TASK GOAL - Could you set down every record below exactly as it appears?

DATA FOR THIS TASK -
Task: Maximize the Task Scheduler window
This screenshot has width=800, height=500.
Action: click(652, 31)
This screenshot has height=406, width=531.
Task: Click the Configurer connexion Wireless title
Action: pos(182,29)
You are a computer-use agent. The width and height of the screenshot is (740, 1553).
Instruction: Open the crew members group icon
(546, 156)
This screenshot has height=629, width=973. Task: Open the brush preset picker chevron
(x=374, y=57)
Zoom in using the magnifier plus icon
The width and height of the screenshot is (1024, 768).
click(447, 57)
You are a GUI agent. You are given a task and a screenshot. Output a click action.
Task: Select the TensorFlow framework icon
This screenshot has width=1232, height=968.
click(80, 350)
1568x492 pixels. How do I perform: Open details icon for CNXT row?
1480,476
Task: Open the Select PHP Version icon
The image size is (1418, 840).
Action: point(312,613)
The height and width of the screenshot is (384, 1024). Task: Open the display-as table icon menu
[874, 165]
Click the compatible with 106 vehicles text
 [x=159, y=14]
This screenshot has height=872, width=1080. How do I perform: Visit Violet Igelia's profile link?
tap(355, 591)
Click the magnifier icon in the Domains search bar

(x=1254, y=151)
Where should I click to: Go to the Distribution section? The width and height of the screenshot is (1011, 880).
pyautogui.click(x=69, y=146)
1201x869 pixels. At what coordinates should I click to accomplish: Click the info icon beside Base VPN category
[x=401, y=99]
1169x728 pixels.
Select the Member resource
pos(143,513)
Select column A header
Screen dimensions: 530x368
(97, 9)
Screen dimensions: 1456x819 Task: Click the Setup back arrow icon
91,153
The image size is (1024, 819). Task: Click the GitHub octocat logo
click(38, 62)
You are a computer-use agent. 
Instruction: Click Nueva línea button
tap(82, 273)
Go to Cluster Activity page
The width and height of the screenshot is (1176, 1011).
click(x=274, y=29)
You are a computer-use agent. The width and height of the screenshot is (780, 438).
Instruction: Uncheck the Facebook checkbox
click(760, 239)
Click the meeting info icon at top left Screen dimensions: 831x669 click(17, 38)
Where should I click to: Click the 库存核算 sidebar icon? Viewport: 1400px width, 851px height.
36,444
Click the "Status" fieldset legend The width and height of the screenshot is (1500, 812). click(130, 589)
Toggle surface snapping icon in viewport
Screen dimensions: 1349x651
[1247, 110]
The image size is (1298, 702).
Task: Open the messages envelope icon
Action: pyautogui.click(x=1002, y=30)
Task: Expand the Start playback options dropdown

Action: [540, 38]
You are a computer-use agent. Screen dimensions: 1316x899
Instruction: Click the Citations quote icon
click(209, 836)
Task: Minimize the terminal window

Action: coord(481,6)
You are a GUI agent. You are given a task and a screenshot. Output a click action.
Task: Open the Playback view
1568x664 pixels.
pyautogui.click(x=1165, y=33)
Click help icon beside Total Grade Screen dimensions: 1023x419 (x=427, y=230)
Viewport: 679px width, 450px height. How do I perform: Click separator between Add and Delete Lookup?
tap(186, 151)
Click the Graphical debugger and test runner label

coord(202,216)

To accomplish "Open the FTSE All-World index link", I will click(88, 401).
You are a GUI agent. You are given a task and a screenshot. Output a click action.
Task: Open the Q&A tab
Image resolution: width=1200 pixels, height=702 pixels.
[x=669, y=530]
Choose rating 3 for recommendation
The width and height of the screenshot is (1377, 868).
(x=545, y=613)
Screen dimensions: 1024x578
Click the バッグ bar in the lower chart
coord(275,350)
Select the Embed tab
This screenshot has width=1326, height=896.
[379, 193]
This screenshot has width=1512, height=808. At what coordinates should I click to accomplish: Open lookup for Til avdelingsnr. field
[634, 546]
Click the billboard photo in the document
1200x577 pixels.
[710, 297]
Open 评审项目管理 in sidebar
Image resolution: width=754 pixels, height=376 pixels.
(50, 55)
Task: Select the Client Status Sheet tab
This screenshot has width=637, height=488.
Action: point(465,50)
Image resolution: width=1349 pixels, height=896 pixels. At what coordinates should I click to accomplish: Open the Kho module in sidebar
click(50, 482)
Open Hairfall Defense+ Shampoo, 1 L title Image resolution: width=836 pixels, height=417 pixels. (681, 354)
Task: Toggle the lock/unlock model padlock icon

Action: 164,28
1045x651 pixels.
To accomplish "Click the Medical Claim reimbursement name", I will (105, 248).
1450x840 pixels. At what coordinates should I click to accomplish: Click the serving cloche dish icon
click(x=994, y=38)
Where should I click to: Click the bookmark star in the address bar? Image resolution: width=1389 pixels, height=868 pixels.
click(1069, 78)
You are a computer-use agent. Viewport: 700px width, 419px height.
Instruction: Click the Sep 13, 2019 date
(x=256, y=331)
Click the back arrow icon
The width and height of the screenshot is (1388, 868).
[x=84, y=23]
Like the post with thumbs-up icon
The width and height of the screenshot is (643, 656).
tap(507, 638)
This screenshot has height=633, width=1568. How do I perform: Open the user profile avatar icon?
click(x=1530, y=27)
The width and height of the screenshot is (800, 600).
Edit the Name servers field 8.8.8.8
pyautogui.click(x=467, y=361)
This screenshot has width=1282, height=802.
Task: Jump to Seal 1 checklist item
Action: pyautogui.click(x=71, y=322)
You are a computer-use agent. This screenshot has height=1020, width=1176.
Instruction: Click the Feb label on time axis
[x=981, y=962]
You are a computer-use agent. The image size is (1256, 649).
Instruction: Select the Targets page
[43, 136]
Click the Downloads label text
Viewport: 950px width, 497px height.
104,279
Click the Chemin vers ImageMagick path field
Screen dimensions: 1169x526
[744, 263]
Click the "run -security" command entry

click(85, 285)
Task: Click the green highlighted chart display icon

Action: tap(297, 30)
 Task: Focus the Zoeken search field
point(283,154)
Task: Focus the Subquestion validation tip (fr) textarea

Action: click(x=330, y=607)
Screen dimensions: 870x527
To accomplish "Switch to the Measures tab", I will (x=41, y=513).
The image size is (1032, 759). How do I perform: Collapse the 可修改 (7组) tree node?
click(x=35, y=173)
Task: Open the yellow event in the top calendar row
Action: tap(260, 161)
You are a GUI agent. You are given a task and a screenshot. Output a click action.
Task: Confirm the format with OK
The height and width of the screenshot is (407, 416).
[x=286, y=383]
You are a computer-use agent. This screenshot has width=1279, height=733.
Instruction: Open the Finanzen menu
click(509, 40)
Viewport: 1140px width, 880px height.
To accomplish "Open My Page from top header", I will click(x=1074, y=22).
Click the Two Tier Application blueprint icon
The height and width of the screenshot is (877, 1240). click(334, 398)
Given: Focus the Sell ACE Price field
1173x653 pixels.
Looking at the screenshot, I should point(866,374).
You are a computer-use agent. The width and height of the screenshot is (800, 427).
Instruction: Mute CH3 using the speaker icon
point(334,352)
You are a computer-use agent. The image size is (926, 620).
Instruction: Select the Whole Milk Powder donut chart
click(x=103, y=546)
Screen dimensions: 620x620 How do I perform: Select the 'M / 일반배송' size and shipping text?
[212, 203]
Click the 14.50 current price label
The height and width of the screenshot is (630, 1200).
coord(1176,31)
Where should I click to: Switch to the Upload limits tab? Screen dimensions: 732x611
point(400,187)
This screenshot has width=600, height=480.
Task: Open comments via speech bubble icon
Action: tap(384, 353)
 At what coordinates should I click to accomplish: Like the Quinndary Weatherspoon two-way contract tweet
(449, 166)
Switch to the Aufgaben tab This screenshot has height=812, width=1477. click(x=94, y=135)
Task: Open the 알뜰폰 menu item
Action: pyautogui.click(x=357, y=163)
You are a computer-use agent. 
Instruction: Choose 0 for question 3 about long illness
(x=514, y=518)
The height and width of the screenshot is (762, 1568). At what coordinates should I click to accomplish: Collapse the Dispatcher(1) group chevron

RESPONSE FOR THIS EXERCISE -
Task: Maximize the Task Scheduler window
This screenshot has width=800, height=500.
Action: click(652, 31)
This screenshot has height=406, width=531.
Task: Click the Configurer connexion Wireless title
Action: pos(182,29)
You are a computer-use agent. The width and height of the screenshot is (740, 1553).
Instruction: Open the crew members group icon
(546, 156)
This screenshot has height=629, width=973. Task: Open the brush preset picker chevron
(x=374, y=57)
Zoom in using the magnifier plus icon
The width and height of the screenshot is (1024, 768).
click(447, 57)
You are a GUI agent. You are given a task and a screenshot. Output a click action.
Task: Select the TensorFlow framework icon
This screenshot has width=1232, height=968.
click(80, 350)
1568x492 pixels. How do I perform: Open details icon for CNXT row?
1480,476
Task: Open the Select PHP Version icon
The image size is (1418, 840).
Action: point(312,613)
The height and width of the screenshot is (384, 1024). Task: Open the display-as table icon menu
[874, 165]
Click the compatible with 106 vehicles text
 [x=159, y=14]
This screenshot has height=872, width=1080. How do I perform: Visit Violet Igelia's profile link?
tap(355, 591)
Click the magnifier icon in the Domains search bar

(x=1254, y=151)
Where should I click to: Go to the Distribution section? The width and height of the screenshot is (1011, 880).
pyautogui.click(x=69, y=146)
1201x869 pixels. At what coordinates should I click to accomplish: Click the info icon beside Base VPN category
[x=401, y=99]
1169x728 pixels.
Select the Member resource
pos(143,513)
Select column A header
Screen dimensions: 530x368
(97, 9)
Screen dimensions: 1456x819 Task: Click the Setup back arrow icon
91,153
The image size is (1024, 819). Task: Click the GitHub octocat logo
click(38, 62)
You are a computer-use agent. 
Instruction: Click Nueva línea button
tap(82, 273)
Go to Cluster Activity page
The width and height of the screenshot is (1176, 1011).
click(x=274, y=29)
You are a computer-use agent. The width and height of the screenshot is (780, 438).
Instruction: Uncheck the Facebook checkbox
click(760, 239)
Click the meeting info icon at top left Screen dimensions: 831x669 click(17, 38)
Where should I click to: Click the 库存核算 sidebar icon? Viewport: 1400px width, 851px height.
36,444
Click the "Status" fieldset legend The width and height of the screenshot is (1500, 812). click(130, 589)
Toggle surface snapping icon in viewport
Screen dimensions: 1349x651
[1247, 110]
The image size is (1298, 702).
Task: Open the messages envelope icon
Action: pyautogui.click(x=1002, y=30)
Task: Expand the Start playback options dropdown

Action: [540, 38]
You are a computer-use agent. Screen dimensions: 1316x899
Instruction: Click the Citations quote icon
click(209, 836)
Task: Minimize the terminal window

Action: coord(481,6)
You are a GUI agent. You are given a task and a screenshot. Output a click action.
Task: Open the Playback view
1568x664 pixels.
pyautogui.click(x=1165, y=33)
Click help icon beside Total Grade Screen dimensions: 1023x419 (x=427, y=230)
Viewport: 679px width, 450px height. How do I perform: Click separator between Add and Delete Lookup?
tap(186, 151)
Click the Graphical debugger and test runner label

coord(202,216)

To accomplish "Open the FTSE All-World index link", I will click(88, 401).
You are a GUI agent. You are given a task and a screenshot. Output a click action.
Task: Open the Q&A tab
Image resolution: width=1200 pixels, height=702 pixels.
[x=669, y=530]
Choose rating 3 for recommendation
The width and height of the screenshot is (1377, 868).
(x=545, y=613)
Screen dimensions: 1024x578
Click the バッグ bar in the lower chart
coord(275,350)
Select the Embed tab
This screenshot has width=1326, height=896.
[379, 193]
This screenshot has width=1512, height=808. At what coordinates should I click to accomplish: Open lookup for Til avdelingsnr. field
[634, 546]
Click the billboard photo in the document
1200x577 pixels.
[710, 297]
Open 评审项目管理 in sidebar
Image resolution: width=754 pixels, height=376 pixels.
(50, 55)
Task: Select the Client Status Sheet tab
This screenshot has width=637, height=488.
Action: point(465,50)
Image resolution: width=1349 pixels, height=896 pixels. At what coordinates should I click to accomplish: Open the Kho module in sidebar
click(50, 482)
Open Hairfall Defense+ Shampoo, 1 L title Image resolution: width=836 pixels, height=417 pixels. (681, 354)
Task: Toggle the lock/unlock model padlock icon

Action: 164,28
1045x651 pixels.
To accomplish "Click the Medical Claim reimbursement name", I will (105, 248).
1450x840 pixels. At what coordinates should I click to accomplish: Click the serving cloche dish icon
click(x=994, y=38)
Where should I click to: Click the bookmark star in the address bar? Image resolution: width=1389 pixels, height=868 pixels.
click(1069, 78)
You are a computer-use agent. Viewport: 700px width, 419px height.
Instruction: Click the Sep 13, 2019 date
(x=256, y=331)
Click the back arrow icon
The width and height of the screenshot is (1388, 868).
[x=84, y=23]
Like the post with thumbs-up icon
The width and height of the screenshot is (643, 656).
tap(507, 638)
This screenshot has height=633, width=1568. How do I perform: Open the user profile avatar icon?
click(x=1530, y=27)
The width and height of the screenshot is (800, 600).
Edit the Name servers field 8.8.8.8
pyautogui.click(x=467, y=361)
This screenshot has width=1282, height=802.
Task: Jump to Seal 1 checklist item
Action: pyautogui.click(x=71, y=322)
You are a computer-use agent. This screenshot has height=1020, width=1176.
Instruction: Click the Feb label on time axis
[x=981, y=962]
You are a computer-use agent. The image size is (1256, 649).
Instruction: Select the Targets page
[43, 136]
Click the Downloads label text
Viewport: 950px width, 497px height.
104,279
Click the Chemin vers ImageMagick path field
Screen dimensions: 1169x526
[744, 263]
Click the "run -security" command entry

click(85, 285)
Task: Click the green highlighted chart display icon

Action: tap(297, 30)
 Task: Focus the Zoeken search field
point(283,154)
Task: Focus the Subquestion validation tip (fr) textarea

Action: click(x=330, y=607)
Screen dimensions: 870x527
To accomplish "Switch to the Measures tab", I will (x=41, y=513).
The image size is (1032, 759). How do I perform: Collapse the 可修改 (7组) tree node?
click(x=35, y=173)
Task: Open the yellow event in the top calendar row
Action: tap(260, 161)
You are a GUI agent. You are given a task and a screenshot. Output a click action.
Task: Confirm the format with OK
The height and width of the screenshot is (407, 416).
[x=286, y=383]
You are a computer-use agent. This screenshot has width=1279, height=733.
Instruction: Open the Finanzen menu
click(509, 40)
Viewport: 1140px width, 880px height.
To accomplish "Open My Page from top header", I will click(x=1074, y=22).
Click the Two Tier Application blueprint icon
The height and width of the screenshot is (877, 1240). click(334, 398)
Given: Focus the Sell ACE Price field
1173x653 pixels.
Looking at the screenshot, I should point(866,374).
You are a computer-use agent. The width and height of the screenshot is (800, 427).
Instruction: Mute CH3 using the speaker icon
point(334,352)
You are a computer-use agent. The image size is (926, 620).
Instruction: Select the Whole Milk Powder donut chart
click(x=103, y=546)
Screen dimensions: 620x620 How do I perform: Select the 'M / 일반배송' size and shipping text?
[212, 203]
Click the 14.50 current price label
The height and width of the screenshot is (630, 1200).
coord(1176,31)
Where should I click to: Switch to the Upload limits tab? Screen dimensions: 732x611
point(400,187)
This screenshot has width=600, height=480.
Task: Open comments via speech bubble icon
Action: tap(384, 353)
 At what coordinates should I click to accomplish: Like the Quinndary Weatherspoon two-way contract tweet
(449, 166)
Switch to the Aufgaben tab This screenshot has height=812, width=1477. click(x=94, y=135)
Task: Open the 알뜰폰 menu item
Action: pyautogui.click(x=357, y=163)
You are a computer-use agent. 
Instruction: Choose 0 for question 3 about long illness
(x=514, y=518)
The height and width of the screenshot is (762, 1568). At what coordinates should I click to accomplish: Collapse the Dispatcher(1) group chevron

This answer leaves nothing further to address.